Excerpted records section start

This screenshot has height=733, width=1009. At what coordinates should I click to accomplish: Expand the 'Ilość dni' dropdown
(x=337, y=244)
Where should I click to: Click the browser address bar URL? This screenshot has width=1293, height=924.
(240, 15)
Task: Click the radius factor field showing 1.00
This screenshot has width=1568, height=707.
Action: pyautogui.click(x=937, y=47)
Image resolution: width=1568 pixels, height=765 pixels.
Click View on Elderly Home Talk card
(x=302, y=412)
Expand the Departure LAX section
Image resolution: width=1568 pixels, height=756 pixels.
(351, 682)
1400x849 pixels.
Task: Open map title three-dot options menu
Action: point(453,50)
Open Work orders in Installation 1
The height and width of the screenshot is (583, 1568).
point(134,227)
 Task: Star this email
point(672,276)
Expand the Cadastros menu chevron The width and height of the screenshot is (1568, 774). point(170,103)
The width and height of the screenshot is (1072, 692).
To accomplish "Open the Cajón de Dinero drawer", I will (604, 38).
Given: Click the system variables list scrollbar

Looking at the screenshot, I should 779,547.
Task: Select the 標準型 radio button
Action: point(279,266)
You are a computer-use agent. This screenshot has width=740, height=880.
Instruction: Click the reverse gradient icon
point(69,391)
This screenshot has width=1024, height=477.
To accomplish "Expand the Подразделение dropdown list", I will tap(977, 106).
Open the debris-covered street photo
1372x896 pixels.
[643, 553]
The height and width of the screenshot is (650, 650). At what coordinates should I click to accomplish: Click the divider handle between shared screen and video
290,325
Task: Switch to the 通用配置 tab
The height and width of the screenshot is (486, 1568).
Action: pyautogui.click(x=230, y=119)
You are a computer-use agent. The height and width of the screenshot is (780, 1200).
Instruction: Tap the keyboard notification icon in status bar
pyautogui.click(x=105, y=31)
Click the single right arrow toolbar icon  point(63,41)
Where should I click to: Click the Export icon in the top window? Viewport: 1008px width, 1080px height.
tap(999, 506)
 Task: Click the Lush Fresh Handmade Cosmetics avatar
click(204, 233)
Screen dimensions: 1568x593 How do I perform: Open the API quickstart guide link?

Excerpted records section end

_Problem statement_: Transcribe all entries word for word.

_Result of this exercise_:
This screenshot has height=733, width=1009. At what coordinates should I click to accomplish: Expand the 'Ilość dni' dropdown
(x=337, y=244)
Where should I click to: Click the browser address bar URL? This screenshot has width=1293, height=924.
(240, 15)
Task: Click the radius factor field showing 1.00
This screenshot has width=1568, height=707.
Action: pyautogui.click(x=937, y=47)
Image resolution: width=1568 pixels, height=765 pixels.
Click View on Elderly Home Talk card
(x=302, y=412)
Expand the Departure LAX section
Image resolution: width=1568 pixels, height=756 pixels.
(351, 682)
1400x849 pixels.
Task: Open map title three-dot options menu
Action: point(453,50)
Open Work orders in Installation 1
The height and width of the screenshot is (583, 1568).
point(134,227)
 Task: Star this email
point(672,276)
Expand the Cadastros menu chevron The width and height of the screenshot is (1568, 774). point(170,103)
The width and height of the screenshot is (1072, 692).
To accomplish "Open the Cajón de Dinero drawer", I will (604, 38).
Given: Click the system variables list scrollbar

Looking at the screenshot, I should 779,547.
Task: Select the 標準型 radio button
Action: point(279,266)
You are a computer-use agent. This screenshot has width=740, height=880.
Instruction: Click the reverse gradient icon
point(69,391)
This screenshot has width=1024, height=477.
To accomplish "Expand the Подразделение dropdown list", I will tap(977, 106).
Open the debris-covered street photo
1372x896 pixels.
[643, 553]
The height and width of the screenshot is (650, 650). At what coordinates should I click to accomplish: Click the divider handle between shared screen and video
290,325
Task: Switch to the 通用配置 tab
The height and width of the screenshot is (486, 1568).
Action: pyautogui.click(x=230, y=119)
You are a computer-use agent. The height and width of the screenshot is (780, 1200).
Instruction: Tap the keyboard notification icon in status bar
pyautogui.click(x=105, y=31)
Click the single right arrow toolbar icon  point(63,41)
Where should I click to: Click the Export icon in the top window? Viewport: 1008px width, 1080px height.
tap(999, 506)
 Task: Click the Lush Fresh Handmade Cosmetics avatar
click(204, 233)
Screen dimensions: 1568x593 How do I perform: Open the API quickstart guide link?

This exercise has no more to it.